PASSAGE TO READ:
In summary, OI in children and adolescents is frequently associated with a spectrum of dental and craniofacial anomalies, including DGI, tooth agenesis, a delayed eruption of second permanent molars, anterior or posterior crossbite, prognathism, and a skeletal Class III pattern [19,22,26] (Figure 1). These complex manifestations tend to worsen over time, potentially compromising occlusal function, facial balance, and treatment outcomes [11]. Despite the clinical need, current evidence remains insufficient to support standardized orthodontic protocols for patients with moderate to severe forms of OI. As a result, early intervention is generally advised, guided by individualized treatment planning and a preference for techniques that impose minimal biomechanical stress on teeth and bone, given their inherent fragility [27,28,29].

REQUIRED ACTIONS:
1 > In the passage on dental and craniofacial anomalies in OI, what kind of treatment techniques are preferred because of the fragility of teeth and bone?
2 > Extend the passage on dental and craniofacial anomalies in OI, starting after its final sentence.
You do not need the records for this work.

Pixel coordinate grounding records

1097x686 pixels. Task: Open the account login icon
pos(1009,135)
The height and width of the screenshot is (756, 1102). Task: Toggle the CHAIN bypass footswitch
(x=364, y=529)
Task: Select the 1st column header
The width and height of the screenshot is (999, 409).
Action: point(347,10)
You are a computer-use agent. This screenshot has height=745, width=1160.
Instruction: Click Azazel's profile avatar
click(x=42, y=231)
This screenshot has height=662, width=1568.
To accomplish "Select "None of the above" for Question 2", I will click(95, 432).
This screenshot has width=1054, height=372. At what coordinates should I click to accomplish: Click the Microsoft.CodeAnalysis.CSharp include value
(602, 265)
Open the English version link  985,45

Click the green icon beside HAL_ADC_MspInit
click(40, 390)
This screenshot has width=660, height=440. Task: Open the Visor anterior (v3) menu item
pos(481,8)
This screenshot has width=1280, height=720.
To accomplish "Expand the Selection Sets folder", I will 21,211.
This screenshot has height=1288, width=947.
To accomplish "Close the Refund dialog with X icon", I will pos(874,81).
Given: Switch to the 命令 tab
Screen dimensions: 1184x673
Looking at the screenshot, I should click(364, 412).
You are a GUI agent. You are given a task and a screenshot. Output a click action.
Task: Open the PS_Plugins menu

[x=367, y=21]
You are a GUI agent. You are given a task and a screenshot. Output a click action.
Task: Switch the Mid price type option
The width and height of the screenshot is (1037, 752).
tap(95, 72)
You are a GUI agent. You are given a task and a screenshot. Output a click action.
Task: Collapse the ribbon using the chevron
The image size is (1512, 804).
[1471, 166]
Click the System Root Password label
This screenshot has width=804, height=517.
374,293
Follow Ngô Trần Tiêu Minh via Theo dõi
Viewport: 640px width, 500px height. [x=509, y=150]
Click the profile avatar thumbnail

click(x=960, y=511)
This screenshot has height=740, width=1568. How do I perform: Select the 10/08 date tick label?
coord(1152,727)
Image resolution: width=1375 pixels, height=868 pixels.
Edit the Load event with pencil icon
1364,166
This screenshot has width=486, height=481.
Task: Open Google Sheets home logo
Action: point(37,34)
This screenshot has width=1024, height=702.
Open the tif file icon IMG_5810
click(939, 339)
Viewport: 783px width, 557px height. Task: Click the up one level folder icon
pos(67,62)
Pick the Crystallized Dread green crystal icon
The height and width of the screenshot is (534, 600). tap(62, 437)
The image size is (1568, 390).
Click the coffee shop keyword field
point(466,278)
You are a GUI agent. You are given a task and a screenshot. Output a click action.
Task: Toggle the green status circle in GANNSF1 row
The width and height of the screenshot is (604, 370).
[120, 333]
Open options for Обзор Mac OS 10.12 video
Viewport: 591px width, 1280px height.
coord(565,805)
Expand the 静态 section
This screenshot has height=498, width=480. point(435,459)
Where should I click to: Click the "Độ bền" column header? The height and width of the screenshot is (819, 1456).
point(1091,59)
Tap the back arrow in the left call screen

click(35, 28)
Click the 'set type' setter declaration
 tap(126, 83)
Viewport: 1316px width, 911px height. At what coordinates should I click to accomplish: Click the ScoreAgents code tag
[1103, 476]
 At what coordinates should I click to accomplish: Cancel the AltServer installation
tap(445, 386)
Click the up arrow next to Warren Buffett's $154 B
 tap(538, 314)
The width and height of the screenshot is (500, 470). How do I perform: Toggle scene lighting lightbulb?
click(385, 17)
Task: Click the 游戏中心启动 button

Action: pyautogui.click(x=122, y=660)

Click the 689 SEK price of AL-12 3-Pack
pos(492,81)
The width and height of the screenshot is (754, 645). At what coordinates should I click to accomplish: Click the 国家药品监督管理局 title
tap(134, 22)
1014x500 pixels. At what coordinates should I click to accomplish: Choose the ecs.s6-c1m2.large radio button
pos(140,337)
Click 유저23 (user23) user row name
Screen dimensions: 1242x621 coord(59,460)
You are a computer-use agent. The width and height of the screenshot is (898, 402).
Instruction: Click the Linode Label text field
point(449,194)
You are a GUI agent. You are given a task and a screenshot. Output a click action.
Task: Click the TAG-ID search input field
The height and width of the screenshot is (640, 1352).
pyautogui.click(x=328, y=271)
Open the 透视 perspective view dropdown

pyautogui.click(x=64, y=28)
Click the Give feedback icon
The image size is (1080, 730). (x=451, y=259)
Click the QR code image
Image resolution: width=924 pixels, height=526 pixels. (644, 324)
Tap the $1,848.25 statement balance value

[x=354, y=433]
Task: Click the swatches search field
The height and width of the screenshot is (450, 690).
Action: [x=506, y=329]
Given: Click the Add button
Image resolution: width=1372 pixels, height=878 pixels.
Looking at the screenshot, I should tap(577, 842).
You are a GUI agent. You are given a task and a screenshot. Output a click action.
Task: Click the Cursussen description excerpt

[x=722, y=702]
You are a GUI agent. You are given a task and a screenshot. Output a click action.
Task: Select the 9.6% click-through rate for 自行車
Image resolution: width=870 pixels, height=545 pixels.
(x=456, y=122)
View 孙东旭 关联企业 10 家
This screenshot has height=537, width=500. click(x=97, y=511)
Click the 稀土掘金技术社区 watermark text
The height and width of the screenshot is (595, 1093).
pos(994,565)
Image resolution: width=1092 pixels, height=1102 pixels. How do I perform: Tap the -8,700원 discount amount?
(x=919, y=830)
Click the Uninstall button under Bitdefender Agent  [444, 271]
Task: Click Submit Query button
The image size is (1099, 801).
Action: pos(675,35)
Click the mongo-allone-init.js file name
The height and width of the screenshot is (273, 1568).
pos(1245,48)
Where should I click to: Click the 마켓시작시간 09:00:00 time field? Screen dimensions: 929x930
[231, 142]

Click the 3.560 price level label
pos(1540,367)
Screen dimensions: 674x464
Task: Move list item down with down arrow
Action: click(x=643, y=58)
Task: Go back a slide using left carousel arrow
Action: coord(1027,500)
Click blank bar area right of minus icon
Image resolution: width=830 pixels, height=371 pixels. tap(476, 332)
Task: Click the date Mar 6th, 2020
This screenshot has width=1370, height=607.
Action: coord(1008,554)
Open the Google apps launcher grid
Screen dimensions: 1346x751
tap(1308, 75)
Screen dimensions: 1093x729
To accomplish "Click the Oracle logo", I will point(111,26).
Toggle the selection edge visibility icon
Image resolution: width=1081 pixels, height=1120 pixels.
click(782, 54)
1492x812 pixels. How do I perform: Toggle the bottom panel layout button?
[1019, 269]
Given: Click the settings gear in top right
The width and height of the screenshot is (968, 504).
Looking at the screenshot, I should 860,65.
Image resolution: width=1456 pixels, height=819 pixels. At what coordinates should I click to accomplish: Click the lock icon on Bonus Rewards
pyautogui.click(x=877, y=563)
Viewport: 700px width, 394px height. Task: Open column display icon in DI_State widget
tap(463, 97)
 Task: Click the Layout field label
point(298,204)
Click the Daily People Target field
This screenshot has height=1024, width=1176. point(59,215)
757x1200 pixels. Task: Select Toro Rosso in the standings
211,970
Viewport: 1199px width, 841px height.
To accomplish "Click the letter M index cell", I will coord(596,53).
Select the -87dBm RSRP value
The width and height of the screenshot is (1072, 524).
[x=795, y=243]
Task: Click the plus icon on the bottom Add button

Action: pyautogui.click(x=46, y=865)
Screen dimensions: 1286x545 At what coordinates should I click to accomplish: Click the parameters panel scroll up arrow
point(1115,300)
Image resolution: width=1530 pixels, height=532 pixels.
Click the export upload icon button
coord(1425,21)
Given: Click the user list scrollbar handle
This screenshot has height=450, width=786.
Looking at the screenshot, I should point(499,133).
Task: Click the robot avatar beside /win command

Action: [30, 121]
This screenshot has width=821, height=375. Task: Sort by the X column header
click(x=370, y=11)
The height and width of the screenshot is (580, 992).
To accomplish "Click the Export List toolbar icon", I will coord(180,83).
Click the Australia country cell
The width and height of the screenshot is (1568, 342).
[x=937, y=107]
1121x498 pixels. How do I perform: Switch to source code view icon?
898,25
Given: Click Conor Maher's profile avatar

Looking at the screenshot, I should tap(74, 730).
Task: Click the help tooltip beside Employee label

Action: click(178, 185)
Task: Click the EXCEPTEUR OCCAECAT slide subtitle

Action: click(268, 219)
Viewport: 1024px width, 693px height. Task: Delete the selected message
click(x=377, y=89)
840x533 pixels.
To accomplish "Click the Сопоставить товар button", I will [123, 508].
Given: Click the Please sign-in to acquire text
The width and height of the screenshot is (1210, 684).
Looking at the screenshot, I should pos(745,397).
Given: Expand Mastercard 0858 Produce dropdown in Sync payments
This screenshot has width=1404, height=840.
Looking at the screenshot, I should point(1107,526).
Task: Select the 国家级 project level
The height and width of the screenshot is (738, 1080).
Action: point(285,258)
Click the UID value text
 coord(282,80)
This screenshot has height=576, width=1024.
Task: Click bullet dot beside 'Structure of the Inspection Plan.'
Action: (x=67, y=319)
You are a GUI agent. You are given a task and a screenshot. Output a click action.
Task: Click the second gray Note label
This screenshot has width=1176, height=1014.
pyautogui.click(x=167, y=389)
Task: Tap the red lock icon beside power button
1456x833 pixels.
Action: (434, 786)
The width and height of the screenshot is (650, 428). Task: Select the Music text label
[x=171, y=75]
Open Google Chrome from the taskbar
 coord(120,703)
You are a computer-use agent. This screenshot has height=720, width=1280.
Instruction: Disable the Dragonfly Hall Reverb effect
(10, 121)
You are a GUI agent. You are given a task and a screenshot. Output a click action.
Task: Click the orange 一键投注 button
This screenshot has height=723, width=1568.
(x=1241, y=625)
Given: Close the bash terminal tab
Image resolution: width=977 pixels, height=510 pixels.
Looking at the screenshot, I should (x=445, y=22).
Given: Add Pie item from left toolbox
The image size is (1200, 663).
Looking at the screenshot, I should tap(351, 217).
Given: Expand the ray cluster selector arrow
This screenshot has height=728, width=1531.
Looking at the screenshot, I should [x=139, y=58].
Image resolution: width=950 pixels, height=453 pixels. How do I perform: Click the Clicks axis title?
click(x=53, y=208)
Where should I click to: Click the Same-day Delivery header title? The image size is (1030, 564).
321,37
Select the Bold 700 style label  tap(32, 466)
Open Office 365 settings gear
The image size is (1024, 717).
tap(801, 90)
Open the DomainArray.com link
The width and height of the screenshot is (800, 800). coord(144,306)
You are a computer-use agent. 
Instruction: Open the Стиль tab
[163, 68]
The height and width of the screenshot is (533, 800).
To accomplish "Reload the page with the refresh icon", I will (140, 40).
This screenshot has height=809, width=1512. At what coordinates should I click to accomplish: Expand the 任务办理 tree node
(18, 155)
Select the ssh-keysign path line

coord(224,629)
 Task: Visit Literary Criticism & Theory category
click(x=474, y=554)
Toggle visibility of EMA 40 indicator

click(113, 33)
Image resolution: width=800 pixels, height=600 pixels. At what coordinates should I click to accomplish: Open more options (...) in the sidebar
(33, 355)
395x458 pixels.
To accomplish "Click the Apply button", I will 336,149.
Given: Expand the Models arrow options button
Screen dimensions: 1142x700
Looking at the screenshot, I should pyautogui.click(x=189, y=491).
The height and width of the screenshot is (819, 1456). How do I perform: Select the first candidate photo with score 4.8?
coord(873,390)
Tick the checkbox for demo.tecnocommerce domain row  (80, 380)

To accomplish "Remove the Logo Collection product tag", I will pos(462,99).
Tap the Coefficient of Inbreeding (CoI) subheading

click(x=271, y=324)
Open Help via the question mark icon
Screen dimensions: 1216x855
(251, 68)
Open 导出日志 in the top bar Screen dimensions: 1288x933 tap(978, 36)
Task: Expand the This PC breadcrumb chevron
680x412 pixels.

RESPONSES BY TASK:
1 > Techniques that impose minimal biomechanical stress on teeth and bone.

2 >
4.2. Dentinogenesis Imperfecta: Orοfacial Manifestations and Orthodontic Treatment

Dentinogenesis imperfecta (DGI) is a hereditary disorder that may occur either concurrently with or independently of OI and can affect both primary and permanent dentition, with primary teeth being more severely impacted. The manifestation of DGI is highly prevalent in individuals with OI, and its severity correlates directly with the OI subtype. It occurs in approximately 80% of patients with type III OI, but it has also been reported in other types. The more severe the OI phenotype, the greater the frequency and severity of DGI. A strong association has been established between qualitatively abnormal type I collagen and DGI [12,14,18]. Clinically, affected teeth exhibit a yellow to bluish-brown discoloration due to abnormal dentine [30] and are prone to crumbling, as the enamel tends to detach from the underlying dentin. This enamel loss is not due to failure of the enamel–dentin junction, but rather to structural defects in the dentin itself [14,18]. In DGI, reduced collagen content within the dentin can alter the external contour of the teeth, particularly affecting crown morphology and dimensions, which may have implications for occlusion and orthodontic treatment planning [12].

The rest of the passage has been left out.